Mechanistic Insights into the Selective Electroreduction of Carbon Dioxide to Ethylene on Cu2O-Derived Copper Catalysts

In this work, we made a comprehensive investigation to unravel the underlying causes for the selectivity of CO2 electroreduction toward ethylene on Cu2O-derived Cu catalysts. Scanning electron microscopy, X-ray diffraction, cyclic voltammetry, chronoamperometry, chronopotentiometry, online gas chromatography, nuclear magnetic resonance spectroscopy, and numerical simulations of local pH were used toward this end. Ten Cu2O-derived Cu films of different thicknesses and morphologies were prepared and extensively characterized. Aqueous 0.1 M KHCO3 was used as the electrolyte.
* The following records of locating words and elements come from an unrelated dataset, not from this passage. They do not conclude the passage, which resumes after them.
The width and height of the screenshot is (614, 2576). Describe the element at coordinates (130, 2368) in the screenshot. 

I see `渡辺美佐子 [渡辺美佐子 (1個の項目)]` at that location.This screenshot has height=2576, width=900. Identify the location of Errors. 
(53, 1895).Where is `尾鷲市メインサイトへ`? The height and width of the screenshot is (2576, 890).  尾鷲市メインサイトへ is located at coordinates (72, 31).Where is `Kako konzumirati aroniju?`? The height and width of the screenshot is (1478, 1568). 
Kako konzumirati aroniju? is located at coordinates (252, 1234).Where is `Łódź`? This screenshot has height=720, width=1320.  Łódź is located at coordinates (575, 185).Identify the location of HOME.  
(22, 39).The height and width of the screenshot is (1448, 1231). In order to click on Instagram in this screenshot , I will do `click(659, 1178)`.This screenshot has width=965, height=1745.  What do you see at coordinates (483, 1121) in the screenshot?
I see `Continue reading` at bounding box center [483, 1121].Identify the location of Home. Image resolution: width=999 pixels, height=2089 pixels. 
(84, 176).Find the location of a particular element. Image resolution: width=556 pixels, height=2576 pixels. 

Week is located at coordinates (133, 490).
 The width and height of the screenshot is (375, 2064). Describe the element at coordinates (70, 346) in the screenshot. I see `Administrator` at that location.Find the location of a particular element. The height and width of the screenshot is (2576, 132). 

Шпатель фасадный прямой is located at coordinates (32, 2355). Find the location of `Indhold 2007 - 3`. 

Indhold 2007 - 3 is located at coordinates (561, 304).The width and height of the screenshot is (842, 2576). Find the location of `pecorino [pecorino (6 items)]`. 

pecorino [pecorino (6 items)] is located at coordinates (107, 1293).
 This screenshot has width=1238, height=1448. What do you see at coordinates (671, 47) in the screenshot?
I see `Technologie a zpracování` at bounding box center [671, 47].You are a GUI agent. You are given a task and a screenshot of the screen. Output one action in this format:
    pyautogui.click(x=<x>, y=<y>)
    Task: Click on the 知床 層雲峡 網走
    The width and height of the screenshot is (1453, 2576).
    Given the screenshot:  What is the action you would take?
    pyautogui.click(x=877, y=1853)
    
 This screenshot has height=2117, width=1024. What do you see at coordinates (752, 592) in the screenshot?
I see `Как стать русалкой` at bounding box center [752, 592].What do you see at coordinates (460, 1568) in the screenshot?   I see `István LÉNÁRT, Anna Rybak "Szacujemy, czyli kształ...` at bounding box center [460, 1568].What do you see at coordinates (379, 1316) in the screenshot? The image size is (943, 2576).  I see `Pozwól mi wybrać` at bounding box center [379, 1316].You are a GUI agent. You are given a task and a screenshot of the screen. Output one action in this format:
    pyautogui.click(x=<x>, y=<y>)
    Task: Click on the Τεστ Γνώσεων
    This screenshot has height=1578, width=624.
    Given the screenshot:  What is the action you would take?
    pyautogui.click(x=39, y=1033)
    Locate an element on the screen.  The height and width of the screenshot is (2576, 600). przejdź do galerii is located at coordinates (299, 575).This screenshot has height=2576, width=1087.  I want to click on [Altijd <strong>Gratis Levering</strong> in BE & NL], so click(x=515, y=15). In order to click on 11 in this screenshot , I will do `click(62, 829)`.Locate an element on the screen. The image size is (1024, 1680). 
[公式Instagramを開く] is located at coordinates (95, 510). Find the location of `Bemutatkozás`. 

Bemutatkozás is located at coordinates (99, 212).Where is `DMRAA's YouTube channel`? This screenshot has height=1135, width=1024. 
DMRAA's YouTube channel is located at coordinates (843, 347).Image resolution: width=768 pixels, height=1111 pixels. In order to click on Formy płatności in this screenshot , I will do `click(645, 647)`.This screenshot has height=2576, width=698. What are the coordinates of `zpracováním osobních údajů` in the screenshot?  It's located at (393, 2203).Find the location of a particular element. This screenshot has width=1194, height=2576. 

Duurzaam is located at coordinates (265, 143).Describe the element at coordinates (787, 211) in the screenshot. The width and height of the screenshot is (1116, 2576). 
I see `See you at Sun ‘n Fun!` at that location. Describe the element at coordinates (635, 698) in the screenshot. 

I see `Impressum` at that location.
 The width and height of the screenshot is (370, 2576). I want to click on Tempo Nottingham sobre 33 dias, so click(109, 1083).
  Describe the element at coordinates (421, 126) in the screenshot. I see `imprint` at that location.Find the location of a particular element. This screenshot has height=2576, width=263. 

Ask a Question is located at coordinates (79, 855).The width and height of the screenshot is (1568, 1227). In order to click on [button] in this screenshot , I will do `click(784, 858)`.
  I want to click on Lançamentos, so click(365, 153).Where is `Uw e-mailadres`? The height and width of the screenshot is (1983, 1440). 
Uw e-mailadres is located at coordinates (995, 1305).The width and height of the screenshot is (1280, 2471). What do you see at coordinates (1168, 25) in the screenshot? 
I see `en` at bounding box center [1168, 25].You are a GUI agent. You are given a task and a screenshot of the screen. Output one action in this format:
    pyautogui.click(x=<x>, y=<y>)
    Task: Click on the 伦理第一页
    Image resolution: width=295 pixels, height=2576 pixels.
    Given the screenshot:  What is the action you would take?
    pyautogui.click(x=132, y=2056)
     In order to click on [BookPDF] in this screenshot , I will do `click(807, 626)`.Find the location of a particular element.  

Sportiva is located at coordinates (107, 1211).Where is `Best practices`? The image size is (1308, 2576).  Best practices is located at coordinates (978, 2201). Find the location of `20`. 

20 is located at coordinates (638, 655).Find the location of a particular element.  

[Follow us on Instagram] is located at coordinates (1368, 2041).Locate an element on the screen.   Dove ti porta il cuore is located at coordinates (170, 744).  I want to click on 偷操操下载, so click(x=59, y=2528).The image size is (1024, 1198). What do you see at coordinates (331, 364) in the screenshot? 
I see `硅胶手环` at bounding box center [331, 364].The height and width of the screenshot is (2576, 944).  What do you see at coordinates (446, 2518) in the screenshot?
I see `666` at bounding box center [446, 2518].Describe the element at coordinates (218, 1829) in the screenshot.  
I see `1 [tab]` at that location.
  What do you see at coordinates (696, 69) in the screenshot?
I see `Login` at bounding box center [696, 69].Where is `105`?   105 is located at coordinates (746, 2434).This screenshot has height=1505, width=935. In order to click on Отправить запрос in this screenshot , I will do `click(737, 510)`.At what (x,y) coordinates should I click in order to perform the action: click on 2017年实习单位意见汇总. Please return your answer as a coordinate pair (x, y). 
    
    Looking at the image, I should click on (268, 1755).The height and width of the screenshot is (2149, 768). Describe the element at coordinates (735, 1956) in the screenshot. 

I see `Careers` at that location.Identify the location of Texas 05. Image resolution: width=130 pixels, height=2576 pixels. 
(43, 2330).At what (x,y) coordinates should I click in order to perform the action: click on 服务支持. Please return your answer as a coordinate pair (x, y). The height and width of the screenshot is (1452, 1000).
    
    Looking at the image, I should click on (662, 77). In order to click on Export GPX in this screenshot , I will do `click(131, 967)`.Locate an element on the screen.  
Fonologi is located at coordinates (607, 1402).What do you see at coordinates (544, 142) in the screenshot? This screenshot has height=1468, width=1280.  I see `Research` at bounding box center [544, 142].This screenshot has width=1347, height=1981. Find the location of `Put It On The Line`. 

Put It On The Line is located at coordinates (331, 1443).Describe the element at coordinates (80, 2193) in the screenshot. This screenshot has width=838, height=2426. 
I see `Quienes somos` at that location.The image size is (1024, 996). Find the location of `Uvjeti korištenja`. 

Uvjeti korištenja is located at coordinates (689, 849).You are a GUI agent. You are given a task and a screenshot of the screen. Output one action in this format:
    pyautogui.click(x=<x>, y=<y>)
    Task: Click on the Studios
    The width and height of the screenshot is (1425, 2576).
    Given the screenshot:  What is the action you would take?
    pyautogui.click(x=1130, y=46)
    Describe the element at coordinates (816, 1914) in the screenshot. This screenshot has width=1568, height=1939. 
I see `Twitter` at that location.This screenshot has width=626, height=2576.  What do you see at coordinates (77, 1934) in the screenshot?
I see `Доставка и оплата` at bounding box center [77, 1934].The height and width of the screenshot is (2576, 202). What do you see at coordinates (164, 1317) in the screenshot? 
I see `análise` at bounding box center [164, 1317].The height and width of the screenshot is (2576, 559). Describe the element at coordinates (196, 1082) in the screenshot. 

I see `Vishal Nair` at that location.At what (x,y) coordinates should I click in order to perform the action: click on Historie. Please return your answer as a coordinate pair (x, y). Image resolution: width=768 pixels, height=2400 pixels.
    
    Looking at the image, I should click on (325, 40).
We report here, for the first time, a remarkably strong correlation between the statistically relevant crystallite sizes of the Cu2O-derived Cu particles and selective CO2 electroreduction to C2H4. Specifically, as the crystallite size of the particles decreased from 41 to 18 nm, the Faradaic efficiency (FE) of C2H4 formation increased from 10 to 43%. Using cyclic voltammetry, samples with smaller particle crystallite sizes were found to possess more diverse adsorption sites for CO (a known reaction intermediate), which we interpret to be important for the C–C coupling of C1 adsorbates to C2 intermediates. The effect of local pH on the yield of C2H4 for the different Cu2O-derived Cu catalysts was less significant when compared to the effects of crystallite sizes and mass transport limitations. We also show here that remarkable amounts of C2 and C3 products could be achieved using these Cu2O-derived Cu catalysts. Driven at a fixed total current density of −31.2 mA cm–2, the catalysts could reduce CO2 to C2H4, ethanol, and n-propanol with optimized FEs of 42.6% (jC2H4 = −13.3 mA cm–2), 11.8% (jC2H5OH = −3.7 mA cm–2), and 5.4% (jC3H7OH = −1.7 mA cm–2), respectively.